What you should do:
Look through the data below for the line with "This screenshot has height=520, width=1087." and the line with "Given: Click the భై glyph in ai row", then transcribe exactly from the first through the second, leaving out all pictures.

Stored records
--- START ---

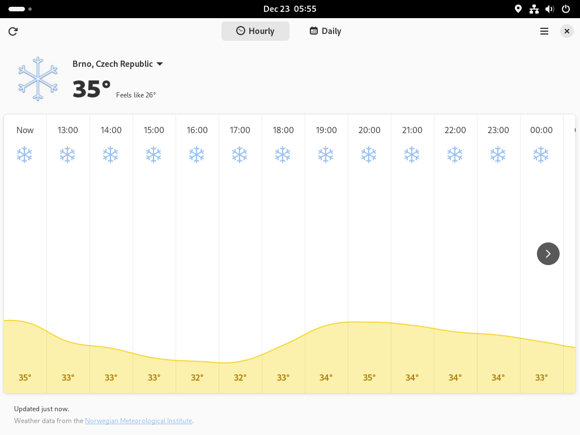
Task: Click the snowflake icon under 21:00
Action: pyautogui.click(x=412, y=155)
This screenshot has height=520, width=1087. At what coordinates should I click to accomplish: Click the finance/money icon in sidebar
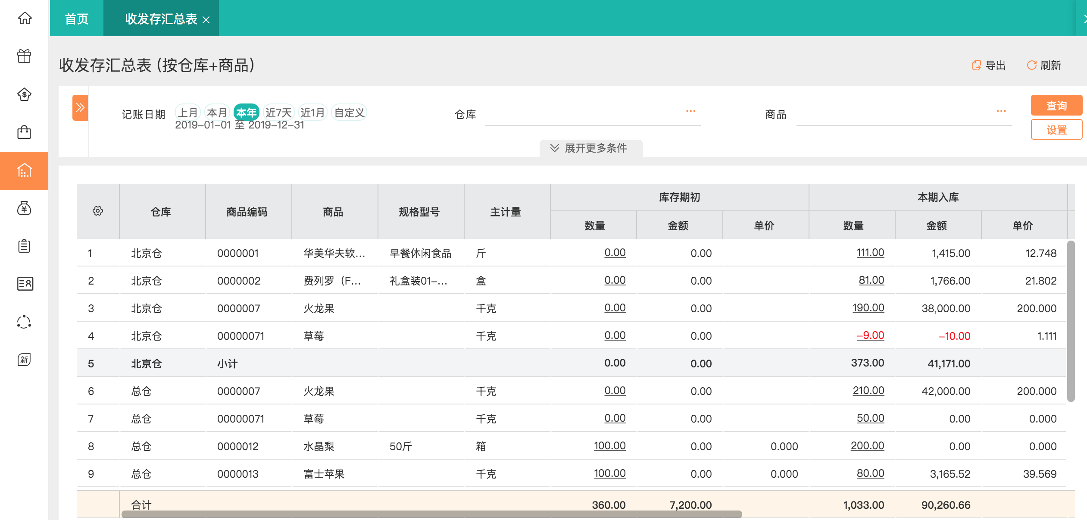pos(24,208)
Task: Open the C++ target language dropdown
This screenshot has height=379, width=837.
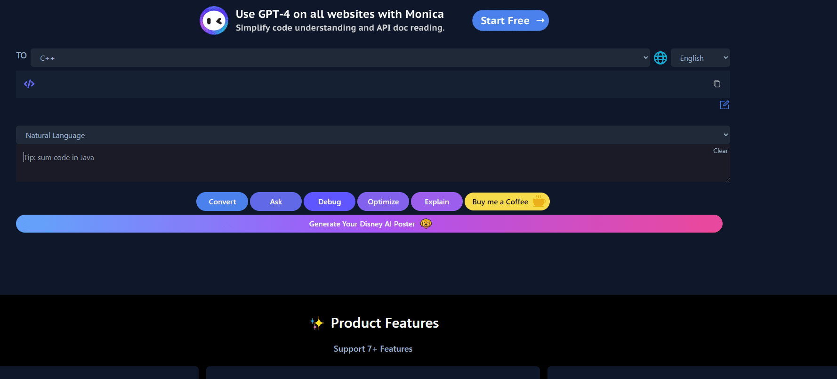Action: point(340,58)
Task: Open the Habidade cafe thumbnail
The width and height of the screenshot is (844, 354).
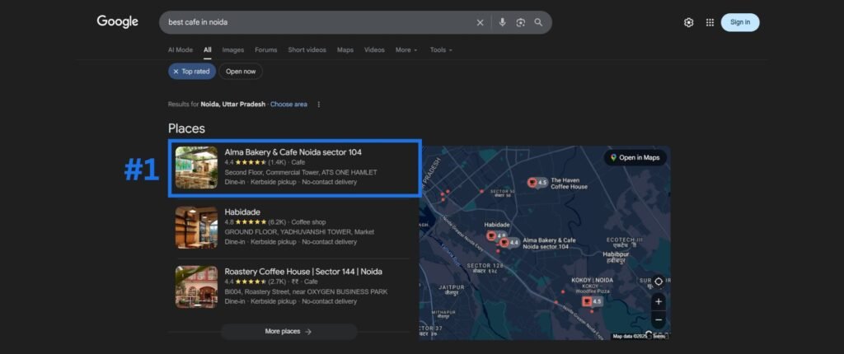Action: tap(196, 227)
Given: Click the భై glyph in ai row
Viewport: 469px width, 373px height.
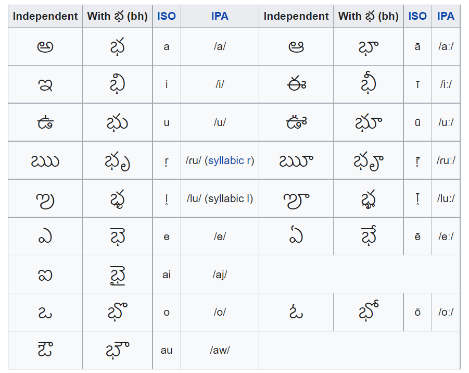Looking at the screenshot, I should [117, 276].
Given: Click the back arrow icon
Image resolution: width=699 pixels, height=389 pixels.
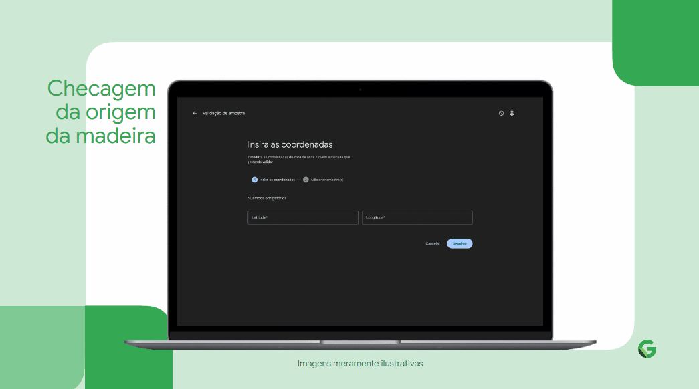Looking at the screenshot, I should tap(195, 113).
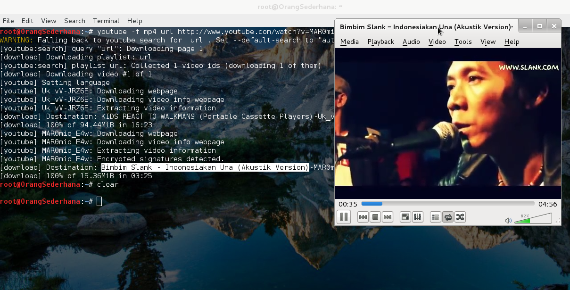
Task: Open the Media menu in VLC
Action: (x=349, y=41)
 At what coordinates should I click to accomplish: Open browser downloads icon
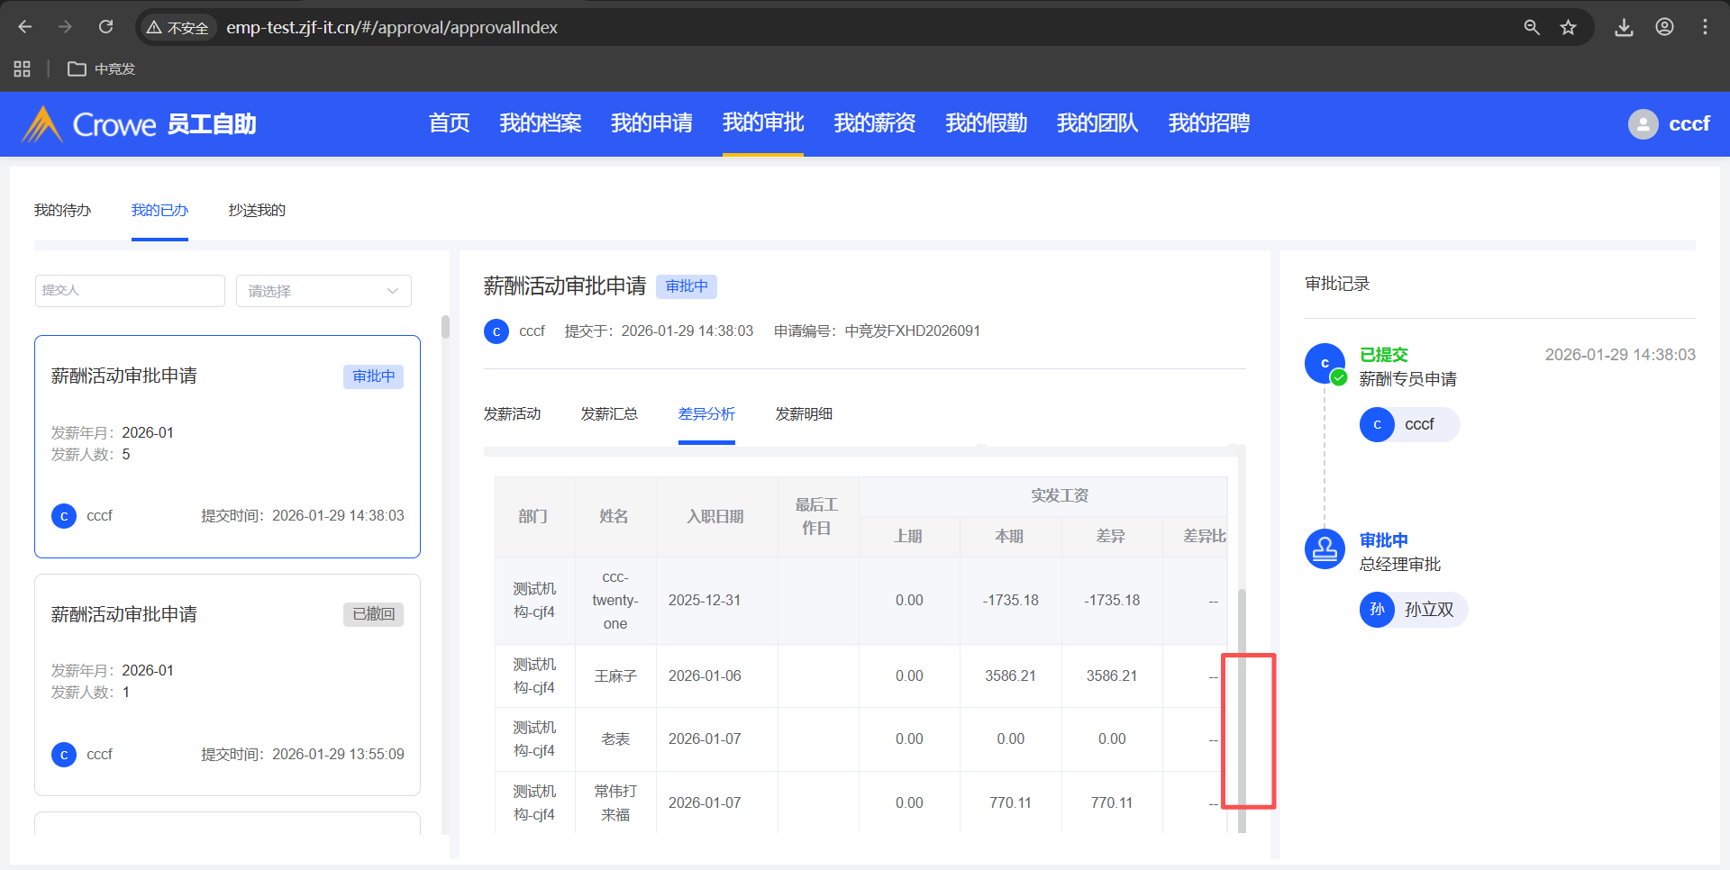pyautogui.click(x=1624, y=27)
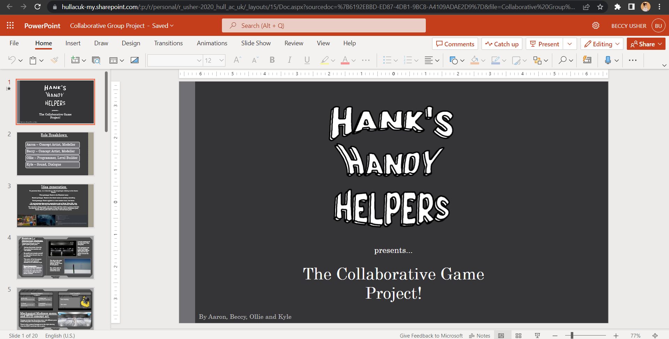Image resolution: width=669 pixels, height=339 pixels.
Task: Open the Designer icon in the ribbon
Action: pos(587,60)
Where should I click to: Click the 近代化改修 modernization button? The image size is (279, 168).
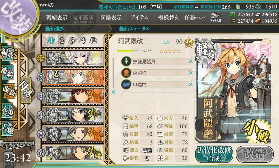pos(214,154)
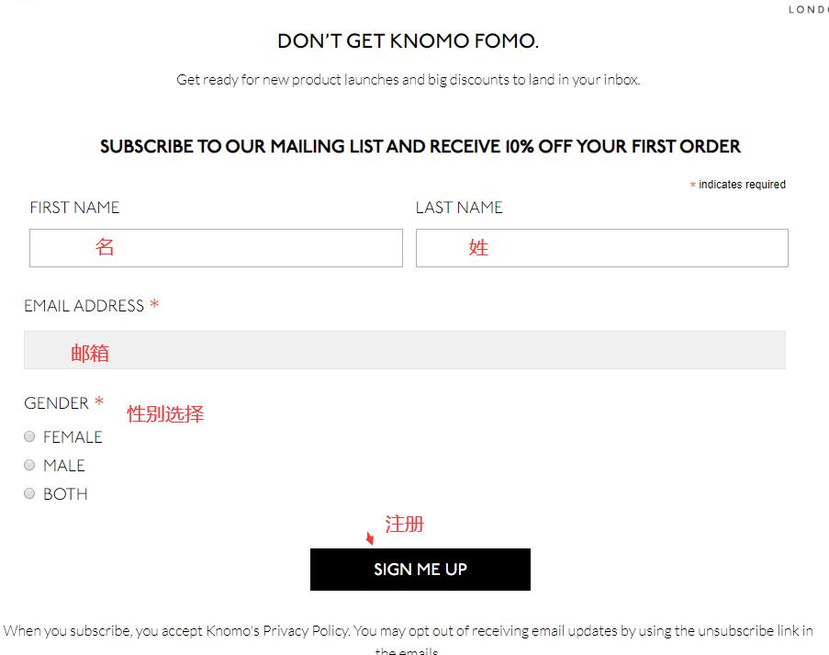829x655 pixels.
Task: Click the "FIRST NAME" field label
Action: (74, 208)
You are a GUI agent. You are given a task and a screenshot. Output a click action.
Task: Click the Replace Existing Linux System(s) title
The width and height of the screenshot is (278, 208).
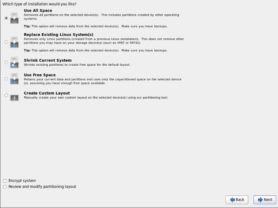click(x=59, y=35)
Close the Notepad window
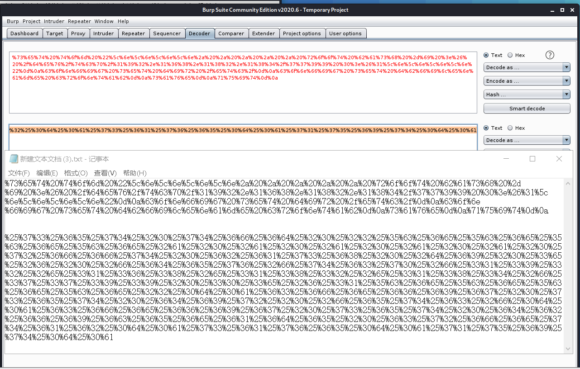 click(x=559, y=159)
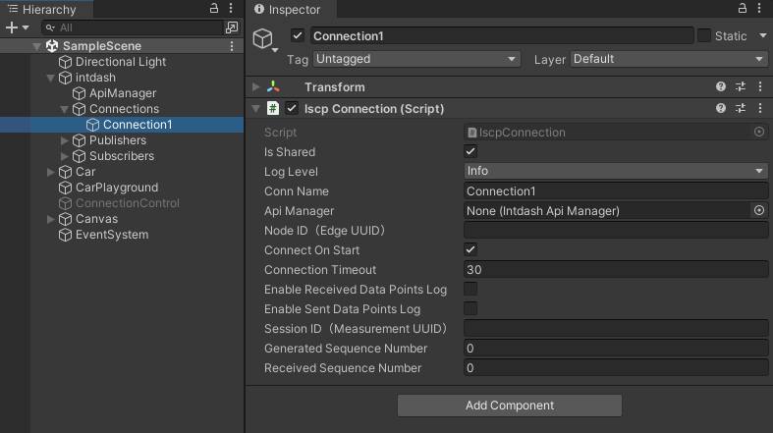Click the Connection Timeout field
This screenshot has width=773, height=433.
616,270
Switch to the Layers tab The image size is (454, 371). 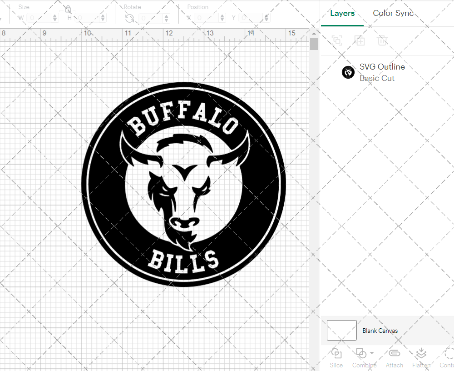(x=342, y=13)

--- END ---

Task response:
This screenshot has height=520, width=1087. At what coordinates should I click to accomplish: Click the finance/money icon in sidebar
pos(24,208)
Task: Open the C++ target language dropdown
This screenshot has height=379, width=837.
Action: point(340,58)
Task: Open the Habidade cafe thumbnail
The width and height of the screenshot is (844, 354).
Action: tap(196, 227)
Given: Click the భై glyph in ai row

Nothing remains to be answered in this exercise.